9 comments
We went diffusion at Runway too, mostly because transformer inference latency was killing us for real-time previews. But honest question — what's your actual p95 latency requirement from enterprise? And are you doing full video generation or conditioning on existing frames? That completely changed our calculus. We found transformers won way better on quality per compute, but only if latency wasn't the constraint.
Oh god, we're basically living your Q3 right now. We're at $1.8M ARR with 6 ML engineers and our enterprise clients are RUTHLESS about latency — they want sub-2s generations for their workflow embeds.
Honestly? We went diffusion too, but I'm still anxious about it. Here's what we're actually running: Stable Diffusion 3 Medium on A100s with TensorRT optimization. Transformers kept timing out on our latency SLA in testing, and the inference cost was just... brutal. We're at ~$0.18 per generation now vs the $0.67 we were projecting with a transformer approach.
What's eating me: transformer latency got better in month 2 of production (better batch handling, better caching), and now I'm wondering if we made the call too early. Our churn on the video feature is 8% vs 3% on the rest of the product.
What would I do if I could restart? Honestly, I'd spend two more weeks on a proper latency benchmark with YOUR actual hardware and batch sizes.
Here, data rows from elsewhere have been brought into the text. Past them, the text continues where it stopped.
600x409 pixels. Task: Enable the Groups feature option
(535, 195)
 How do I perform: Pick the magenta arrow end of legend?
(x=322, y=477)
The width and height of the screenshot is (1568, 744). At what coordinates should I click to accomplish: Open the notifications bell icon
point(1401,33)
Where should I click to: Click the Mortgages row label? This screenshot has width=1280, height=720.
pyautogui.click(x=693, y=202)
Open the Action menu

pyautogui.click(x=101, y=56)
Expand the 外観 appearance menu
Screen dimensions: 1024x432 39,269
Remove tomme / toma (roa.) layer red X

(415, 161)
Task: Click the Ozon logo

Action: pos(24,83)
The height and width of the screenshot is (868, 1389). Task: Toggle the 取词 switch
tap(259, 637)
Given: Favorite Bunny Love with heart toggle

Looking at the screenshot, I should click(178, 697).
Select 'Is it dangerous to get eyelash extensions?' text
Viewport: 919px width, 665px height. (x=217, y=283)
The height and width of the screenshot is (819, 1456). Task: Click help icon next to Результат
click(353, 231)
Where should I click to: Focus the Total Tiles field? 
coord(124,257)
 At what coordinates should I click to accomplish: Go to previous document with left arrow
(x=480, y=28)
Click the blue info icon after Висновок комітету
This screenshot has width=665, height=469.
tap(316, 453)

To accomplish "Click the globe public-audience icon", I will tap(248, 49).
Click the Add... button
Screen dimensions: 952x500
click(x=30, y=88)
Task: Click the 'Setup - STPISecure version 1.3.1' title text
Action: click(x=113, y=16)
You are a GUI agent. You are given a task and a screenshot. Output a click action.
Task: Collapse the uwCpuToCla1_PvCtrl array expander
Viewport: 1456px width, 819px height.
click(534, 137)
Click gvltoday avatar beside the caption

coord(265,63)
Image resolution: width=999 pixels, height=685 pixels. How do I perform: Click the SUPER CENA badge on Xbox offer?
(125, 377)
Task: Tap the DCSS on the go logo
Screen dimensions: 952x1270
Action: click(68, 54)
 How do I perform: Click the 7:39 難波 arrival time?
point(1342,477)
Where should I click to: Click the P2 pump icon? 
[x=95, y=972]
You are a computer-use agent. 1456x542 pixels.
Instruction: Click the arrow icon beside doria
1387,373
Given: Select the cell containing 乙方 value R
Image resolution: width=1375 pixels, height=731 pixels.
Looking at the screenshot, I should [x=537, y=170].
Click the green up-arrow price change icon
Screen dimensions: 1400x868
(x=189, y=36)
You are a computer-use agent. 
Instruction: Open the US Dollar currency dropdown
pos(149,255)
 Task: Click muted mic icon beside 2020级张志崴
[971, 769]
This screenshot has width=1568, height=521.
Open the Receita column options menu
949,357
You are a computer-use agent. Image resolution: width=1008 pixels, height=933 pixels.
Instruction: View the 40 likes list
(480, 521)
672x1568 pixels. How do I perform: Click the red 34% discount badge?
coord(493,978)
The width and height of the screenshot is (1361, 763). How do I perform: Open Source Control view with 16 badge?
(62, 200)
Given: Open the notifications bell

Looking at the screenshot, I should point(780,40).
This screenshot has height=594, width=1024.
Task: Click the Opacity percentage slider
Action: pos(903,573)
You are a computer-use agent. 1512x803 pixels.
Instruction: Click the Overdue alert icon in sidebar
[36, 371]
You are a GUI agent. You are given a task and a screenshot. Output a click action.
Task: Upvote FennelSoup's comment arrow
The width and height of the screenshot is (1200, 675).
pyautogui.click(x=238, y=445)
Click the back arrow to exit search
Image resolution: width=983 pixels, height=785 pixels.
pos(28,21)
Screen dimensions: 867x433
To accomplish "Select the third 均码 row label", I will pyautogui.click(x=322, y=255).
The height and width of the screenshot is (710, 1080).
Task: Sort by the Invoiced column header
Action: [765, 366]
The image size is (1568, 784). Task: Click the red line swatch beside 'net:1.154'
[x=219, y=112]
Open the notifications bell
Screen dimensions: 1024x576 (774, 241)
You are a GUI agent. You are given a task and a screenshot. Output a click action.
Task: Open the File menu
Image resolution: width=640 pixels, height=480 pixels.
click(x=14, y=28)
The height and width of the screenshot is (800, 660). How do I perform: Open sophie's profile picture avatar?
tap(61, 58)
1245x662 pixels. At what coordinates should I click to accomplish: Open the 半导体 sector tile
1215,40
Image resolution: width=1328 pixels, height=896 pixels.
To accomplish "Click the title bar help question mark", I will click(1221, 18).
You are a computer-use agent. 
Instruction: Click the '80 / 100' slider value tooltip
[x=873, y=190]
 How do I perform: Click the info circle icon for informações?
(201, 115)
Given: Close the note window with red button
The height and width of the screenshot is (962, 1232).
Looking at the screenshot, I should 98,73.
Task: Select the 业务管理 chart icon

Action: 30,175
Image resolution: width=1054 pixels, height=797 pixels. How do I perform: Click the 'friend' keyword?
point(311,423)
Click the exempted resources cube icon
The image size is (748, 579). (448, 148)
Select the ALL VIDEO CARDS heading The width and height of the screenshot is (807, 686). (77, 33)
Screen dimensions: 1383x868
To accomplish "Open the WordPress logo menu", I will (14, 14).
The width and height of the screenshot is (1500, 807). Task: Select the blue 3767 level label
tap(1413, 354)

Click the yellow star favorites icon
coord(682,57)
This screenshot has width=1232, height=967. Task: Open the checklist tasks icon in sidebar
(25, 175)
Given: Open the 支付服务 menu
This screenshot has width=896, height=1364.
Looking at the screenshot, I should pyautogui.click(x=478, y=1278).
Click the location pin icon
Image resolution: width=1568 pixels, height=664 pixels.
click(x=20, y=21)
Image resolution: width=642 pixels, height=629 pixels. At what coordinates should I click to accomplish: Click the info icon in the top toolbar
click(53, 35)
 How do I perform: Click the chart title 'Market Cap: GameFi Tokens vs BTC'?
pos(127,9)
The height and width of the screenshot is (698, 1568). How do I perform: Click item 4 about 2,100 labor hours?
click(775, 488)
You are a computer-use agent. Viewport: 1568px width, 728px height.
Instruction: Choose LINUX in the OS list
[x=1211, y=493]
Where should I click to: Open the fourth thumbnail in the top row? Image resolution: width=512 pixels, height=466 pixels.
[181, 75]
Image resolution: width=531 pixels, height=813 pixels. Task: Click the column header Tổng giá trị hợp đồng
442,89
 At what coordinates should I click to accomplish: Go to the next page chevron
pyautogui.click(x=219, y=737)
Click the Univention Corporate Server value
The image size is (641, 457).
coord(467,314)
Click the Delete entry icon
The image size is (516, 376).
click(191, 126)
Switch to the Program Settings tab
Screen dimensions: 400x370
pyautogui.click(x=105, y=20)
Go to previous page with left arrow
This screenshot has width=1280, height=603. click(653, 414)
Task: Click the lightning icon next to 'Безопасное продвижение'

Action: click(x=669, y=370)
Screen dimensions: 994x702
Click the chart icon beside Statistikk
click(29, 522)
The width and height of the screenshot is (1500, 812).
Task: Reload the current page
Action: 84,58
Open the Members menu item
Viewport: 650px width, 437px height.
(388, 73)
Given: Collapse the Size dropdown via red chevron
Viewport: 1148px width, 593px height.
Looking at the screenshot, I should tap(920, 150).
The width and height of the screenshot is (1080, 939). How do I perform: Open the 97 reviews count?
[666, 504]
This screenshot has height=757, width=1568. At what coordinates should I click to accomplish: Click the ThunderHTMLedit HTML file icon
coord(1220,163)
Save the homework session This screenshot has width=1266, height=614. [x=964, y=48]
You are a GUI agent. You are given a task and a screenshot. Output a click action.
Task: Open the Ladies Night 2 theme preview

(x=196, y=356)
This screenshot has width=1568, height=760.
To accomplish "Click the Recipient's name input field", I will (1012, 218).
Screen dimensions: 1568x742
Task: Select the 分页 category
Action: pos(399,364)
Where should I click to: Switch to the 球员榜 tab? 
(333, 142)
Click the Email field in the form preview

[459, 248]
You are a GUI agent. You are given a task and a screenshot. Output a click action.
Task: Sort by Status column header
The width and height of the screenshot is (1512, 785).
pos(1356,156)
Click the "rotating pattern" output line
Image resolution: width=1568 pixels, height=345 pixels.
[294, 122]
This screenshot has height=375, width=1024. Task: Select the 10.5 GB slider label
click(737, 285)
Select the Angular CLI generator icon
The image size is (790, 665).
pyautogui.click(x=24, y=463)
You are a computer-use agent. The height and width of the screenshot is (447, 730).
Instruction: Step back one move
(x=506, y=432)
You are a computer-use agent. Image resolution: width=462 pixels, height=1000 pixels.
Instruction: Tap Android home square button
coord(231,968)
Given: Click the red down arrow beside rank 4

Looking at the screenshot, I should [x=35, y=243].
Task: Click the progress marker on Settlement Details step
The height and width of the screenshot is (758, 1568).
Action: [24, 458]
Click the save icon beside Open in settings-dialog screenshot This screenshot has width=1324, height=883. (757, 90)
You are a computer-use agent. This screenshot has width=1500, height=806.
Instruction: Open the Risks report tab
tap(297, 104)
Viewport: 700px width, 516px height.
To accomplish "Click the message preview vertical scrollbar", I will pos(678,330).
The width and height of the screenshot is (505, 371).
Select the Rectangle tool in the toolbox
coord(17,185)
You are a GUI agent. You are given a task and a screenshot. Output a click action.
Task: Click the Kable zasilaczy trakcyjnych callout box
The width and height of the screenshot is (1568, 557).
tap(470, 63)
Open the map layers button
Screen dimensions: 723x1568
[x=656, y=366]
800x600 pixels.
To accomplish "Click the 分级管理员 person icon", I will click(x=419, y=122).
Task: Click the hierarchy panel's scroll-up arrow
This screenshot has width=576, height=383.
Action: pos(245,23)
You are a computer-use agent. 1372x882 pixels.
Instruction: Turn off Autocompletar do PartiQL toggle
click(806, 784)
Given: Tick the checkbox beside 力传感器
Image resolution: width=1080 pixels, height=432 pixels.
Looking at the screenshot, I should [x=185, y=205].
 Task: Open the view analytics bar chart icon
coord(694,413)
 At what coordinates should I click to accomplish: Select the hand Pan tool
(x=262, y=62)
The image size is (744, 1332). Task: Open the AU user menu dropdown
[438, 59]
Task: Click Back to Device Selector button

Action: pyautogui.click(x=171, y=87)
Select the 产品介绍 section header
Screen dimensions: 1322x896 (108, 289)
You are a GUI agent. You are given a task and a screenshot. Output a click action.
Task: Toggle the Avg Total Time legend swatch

We just ran benchmarks on 4x GPUs in dev and shipped to production on 16. Night and day difference.
What were your latency targets?
Diffusion killed our latency but transformers would've bankrupted us on inference cost at our scale.
Yeah, we hit this same wall at Synthesia last year. Everyone was saying transformers for temporal consistency, but our enterprise clients were hammering us on latency—they need 8-12 second turnaround for personalized video at scale.
We went diffusion-based (modified Stable Video Diffusion pipeline) and honestly? The latency win was real—cut inference time by ~40% compared to our transformer prototype. Cost per output dropped too, which mattered when you're doing thousands of renders daily.
The tradeoff nobody talks about: quality consistency is still messier. We spent more time on LoRA fine-tuning and controlnet tweaking than we expected. If your enterprise clients are okay with that quality variance, diffusion wins on speed and cost. If they need pixel-perfect consistency shot-to-shot, transformers might be worth the latency hit.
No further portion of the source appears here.